Dave, its a moot point. A tutorial of any kind would have been useful, had it been employed before Steam.

Its too late now. The new playerbase is already playing CW. They are already here. And they are being run off by "competitive" teams that are deliberately avoiding each other to farm newbies for easy rewards. The "competitive" teams are attacking planets because they know the Call to Arms is click bait for newbies.

Result? New solo players getting matched up against 12-man comp teams who spawncamp their 3rd & 4th mechs for kicks while mocking them to "learn to play noob!". And so your steamers are getting farmed and quiting and not coming back. They aren't quiting because they are getting stomped - most I've talked to are veterans of other games so they know how it goes - they are quiting because they don't get to even play half the mechs in their drop deck. "This is stupid" is the most common remark I hear from them.
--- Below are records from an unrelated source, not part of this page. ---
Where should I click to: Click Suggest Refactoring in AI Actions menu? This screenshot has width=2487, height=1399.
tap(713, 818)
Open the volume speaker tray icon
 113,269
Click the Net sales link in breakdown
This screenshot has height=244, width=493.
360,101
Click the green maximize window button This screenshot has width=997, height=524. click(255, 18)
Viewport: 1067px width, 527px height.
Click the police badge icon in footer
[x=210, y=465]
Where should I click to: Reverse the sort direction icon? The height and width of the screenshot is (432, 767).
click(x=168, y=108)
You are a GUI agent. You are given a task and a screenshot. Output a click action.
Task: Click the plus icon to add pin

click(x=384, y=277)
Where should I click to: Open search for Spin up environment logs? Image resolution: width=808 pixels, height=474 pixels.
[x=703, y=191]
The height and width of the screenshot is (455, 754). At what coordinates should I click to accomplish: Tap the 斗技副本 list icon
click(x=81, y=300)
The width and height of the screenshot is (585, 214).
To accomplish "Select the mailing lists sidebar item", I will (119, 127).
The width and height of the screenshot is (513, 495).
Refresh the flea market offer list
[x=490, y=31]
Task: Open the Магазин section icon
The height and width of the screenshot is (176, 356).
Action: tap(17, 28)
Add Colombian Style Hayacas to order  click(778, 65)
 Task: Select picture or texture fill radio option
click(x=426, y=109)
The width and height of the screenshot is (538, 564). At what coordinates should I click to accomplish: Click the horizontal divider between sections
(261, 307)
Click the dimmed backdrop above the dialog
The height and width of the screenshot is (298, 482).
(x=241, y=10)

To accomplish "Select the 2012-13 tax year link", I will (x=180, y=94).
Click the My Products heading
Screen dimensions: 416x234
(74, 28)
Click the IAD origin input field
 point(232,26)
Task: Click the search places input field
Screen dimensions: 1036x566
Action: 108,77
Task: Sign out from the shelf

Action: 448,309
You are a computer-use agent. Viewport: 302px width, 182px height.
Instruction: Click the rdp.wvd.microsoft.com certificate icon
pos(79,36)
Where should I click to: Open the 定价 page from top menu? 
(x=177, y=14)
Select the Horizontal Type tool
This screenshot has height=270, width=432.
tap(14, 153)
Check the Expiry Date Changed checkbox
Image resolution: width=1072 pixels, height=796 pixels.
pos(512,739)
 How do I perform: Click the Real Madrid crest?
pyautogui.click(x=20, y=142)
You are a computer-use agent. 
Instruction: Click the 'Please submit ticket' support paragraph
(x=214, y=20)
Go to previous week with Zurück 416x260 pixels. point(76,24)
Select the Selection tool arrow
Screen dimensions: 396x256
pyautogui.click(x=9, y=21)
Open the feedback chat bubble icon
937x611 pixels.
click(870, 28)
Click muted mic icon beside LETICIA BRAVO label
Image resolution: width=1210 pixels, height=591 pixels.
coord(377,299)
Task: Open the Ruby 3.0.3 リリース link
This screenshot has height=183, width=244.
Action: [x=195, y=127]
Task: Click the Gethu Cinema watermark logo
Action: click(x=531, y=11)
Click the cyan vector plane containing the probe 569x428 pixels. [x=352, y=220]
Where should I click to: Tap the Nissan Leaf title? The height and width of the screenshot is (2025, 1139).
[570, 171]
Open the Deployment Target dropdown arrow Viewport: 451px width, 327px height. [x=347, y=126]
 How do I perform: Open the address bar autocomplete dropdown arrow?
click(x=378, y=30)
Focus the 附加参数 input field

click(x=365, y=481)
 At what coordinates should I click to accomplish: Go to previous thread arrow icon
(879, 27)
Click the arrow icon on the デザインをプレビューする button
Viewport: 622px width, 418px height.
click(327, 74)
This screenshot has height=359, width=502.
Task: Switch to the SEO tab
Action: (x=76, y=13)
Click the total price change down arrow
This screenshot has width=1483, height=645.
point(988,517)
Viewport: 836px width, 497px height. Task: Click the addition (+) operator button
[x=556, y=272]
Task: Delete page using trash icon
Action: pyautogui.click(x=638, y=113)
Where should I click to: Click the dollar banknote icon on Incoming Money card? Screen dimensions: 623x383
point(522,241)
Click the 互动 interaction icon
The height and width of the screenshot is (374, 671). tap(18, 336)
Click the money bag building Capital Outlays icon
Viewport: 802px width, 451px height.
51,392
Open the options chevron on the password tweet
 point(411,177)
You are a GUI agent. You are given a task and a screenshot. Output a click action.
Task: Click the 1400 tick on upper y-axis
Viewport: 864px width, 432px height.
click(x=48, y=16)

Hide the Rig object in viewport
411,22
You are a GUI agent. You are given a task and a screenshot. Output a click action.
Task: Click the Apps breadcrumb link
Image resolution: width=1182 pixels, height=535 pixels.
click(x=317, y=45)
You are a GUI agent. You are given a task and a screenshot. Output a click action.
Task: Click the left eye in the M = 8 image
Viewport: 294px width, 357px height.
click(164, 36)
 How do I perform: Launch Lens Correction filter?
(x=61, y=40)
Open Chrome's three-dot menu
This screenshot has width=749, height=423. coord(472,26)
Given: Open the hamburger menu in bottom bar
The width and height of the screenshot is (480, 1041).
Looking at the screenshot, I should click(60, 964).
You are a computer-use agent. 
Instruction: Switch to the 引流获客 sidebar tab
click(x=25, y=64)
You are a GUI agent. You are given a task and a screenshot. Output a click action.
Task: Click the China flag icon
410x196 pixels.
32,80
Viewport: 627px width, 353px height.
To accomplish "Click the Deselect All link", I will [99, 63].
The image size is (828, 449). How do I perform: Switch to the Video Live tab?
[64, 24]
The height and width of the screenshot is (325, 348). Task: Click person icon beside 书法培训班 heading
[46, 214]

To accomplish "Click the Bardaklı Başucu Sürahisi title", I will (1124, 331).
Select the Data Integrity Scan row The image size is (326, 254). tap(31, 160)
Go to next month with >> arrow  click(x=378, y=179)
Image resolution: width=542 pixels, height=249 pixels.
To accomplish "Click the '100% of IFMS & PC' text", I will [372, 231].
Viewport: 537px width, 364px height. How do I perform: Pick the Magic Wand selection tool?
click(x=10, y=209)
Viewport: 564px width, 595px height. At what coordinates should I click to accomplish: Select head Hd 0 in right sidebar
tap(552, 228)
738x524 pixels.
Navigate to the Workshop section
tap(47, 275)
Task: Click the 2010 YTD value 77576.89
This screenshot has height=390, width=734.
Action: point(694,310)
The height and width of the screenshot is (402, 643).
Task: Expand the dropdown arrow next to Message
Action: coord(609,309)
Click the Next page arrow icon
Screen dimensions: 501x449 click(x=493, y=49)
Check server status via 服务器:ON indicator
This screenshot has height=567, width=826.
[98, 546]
The "competitive" vets will give you all kinds of excuses justifying why they do it, everything from "quicker wait times" (for a zero quality match?) to "the devs made us do it!" (ie. we have no self-control). A new tutorial is a bandaid solution that will just waste your time and energy and not fix the problem.

And the problem is that too many of your "competitve" players here are brats with no understanding of sportsmanship or ethical play. Its the same reason they so readily find and abuse exploits in the game. As Russ recently said "you ask for complexity, we work our butts off to give it to you, you find exploits to shortcut that complexity".

So your solution is to stop the "competitive" teams from farming noobs. It cant be a punishment, they will just skirt it with the logic of a 12-year-old brat. You need to find a way to incentivize pre-made VS pre-made so that the pre-mades will learn that farming your new playerbase is a waste of their time. But expect a massive wailing on the forums if you take away their Easy Farm Mode.

Good luck. I came to MWO a year ago *solely* to play in a planetary league. I spent $3k on a new rig just so I had the latest hardware, and about another $1k in MCs (check my billing) - that's how invested I am in Community Warfare and its success. And I will likely be ditching it all and going back to Quickplay just for fun, because you have a significant number of players who are ruining the game for everyone else. Its accomplishment porn for them, they are zerg grinding at the expense of your new Steam player base.

I'm in a unit, and I'm on faction comms every night. I have about 30 mastered mechs in my CW drop deck. My solo pug VS solo pug matches are challenging and fun. My premade VS premade matches are challenging and fun. Its the solo pug VS premades that are a horrible gaming experience.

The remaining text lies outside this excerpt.